■ Records for this exercise:

^^^^

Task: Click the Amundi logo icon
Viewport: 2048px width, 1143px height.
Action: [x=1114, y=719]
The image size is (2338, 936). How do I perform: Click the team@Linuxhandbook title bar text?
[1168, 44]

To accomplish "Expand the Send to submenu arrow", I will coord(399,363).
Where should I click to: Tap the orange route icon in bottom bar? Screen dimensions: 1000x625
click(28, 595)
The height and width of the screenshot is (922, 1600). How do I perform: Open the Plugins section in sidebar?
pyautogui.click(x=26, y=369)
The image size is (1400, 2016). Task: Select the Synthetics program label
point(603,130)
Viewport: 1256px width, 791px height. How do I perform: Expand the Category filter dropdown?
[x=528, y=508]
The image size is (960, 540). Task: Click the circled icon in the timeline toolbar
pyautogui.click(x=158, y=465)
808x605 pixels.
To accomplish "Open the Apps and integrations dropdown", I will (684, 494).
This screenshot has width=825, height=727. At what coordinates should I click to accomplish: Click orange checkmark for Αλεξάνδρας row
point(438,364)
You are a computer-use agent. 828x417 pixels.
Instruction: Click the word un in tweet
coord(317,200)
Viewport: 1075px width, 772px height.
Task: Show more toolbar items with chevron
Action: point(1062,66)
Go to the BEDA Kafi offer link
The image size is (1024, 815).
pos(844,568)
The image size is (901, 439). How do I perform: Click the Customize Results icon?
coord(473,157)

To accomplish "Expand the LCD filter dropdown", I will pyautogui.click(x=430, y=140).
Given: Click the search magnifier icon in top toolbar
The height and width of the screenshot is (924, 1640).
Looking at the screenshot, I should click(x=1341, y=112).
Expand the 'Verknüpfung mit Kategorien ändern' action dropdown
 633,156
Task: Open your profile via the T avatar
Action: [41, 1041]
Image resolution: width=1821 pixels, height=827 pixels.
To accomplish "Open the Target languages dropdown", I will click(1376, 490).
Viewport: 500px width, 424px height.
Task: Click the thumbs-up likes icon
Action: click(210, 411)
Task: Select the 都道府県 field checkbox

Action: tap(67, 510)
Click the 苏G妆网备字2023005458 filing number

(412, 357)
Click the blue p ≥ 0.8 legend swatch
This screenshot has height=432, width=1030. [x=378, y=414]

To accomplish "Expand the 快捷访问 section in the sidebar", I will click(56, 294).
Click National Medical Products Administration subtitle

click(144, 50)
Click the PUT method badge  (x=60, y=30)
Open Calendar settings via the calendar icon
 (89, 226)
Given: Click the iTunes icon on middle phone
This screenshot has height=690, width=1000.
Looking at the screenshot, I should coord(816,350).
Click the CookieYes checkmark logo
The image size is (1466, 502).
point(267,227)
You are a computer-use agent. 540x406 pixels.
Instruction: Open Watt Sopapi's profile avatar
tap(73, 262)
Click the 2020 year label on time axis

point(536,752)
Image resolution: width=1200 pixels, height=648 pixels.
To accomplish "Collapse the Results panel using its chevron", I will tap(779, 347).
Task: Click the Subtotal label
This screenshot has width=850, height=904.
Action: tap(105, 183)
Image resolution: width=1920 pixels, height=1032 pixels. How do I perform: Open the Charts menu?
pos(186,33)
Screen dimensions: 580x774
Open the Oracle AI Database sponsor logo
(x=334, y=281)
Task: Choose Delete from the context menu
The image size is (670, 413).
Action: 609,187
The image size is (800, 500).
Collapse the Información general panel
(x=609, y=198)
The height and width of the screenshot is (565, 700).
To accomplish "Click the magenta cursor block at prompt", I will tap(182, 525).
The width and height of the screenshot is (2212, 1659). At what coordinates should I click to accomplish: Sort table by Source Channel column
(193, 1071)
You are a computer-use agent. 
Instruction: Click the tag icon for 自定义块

^^^^

Of all the entries above, output exactly the lines between the one holding "808x605 pixels." and the one holding "Image resolution: width=1821", inclusive.

■ Output for this exercise:
808x605 pixels.
To accomplish "Open the Apps and integrations dropdown", I will (684, 494).
This screenshot has width=825, height=727. At what coordinates should I click to accomplish: Click orange checkmark for Αλεξάνδρας row
point(438,364)
You are a computer-use agent. 828x417 pixels.
Instruction: Click the word un in tweet
coord(317,200)
Viewport: 1075px width, 772px height.
Task: Show more toolbar items with chevron
Action: point(1062,66)
Go to the BEDA Kafi offer link
The image size is (1024, 815).
pos(844,568)
The image size is (901, 439). How do I perform: Click the Customize Results icon?
coord(473,157)

To accomplish "Expand the LCD filter dropdown", I will pyautogui.click(x=430, y=140).
Given: Click the search magnifier icon in top toolbar
The height and width of the screenshot is (924, 1640).
Looking at the screenshot, I should click(x=1341, y=112).
Expand the 'Verknüpfung mit Kategorien ändern' action dropdown
 633,156
Task: Open your profile via the T avatar
Action: [41, 1041]
Image resolution: width=1821 pixels, height=827 pixels.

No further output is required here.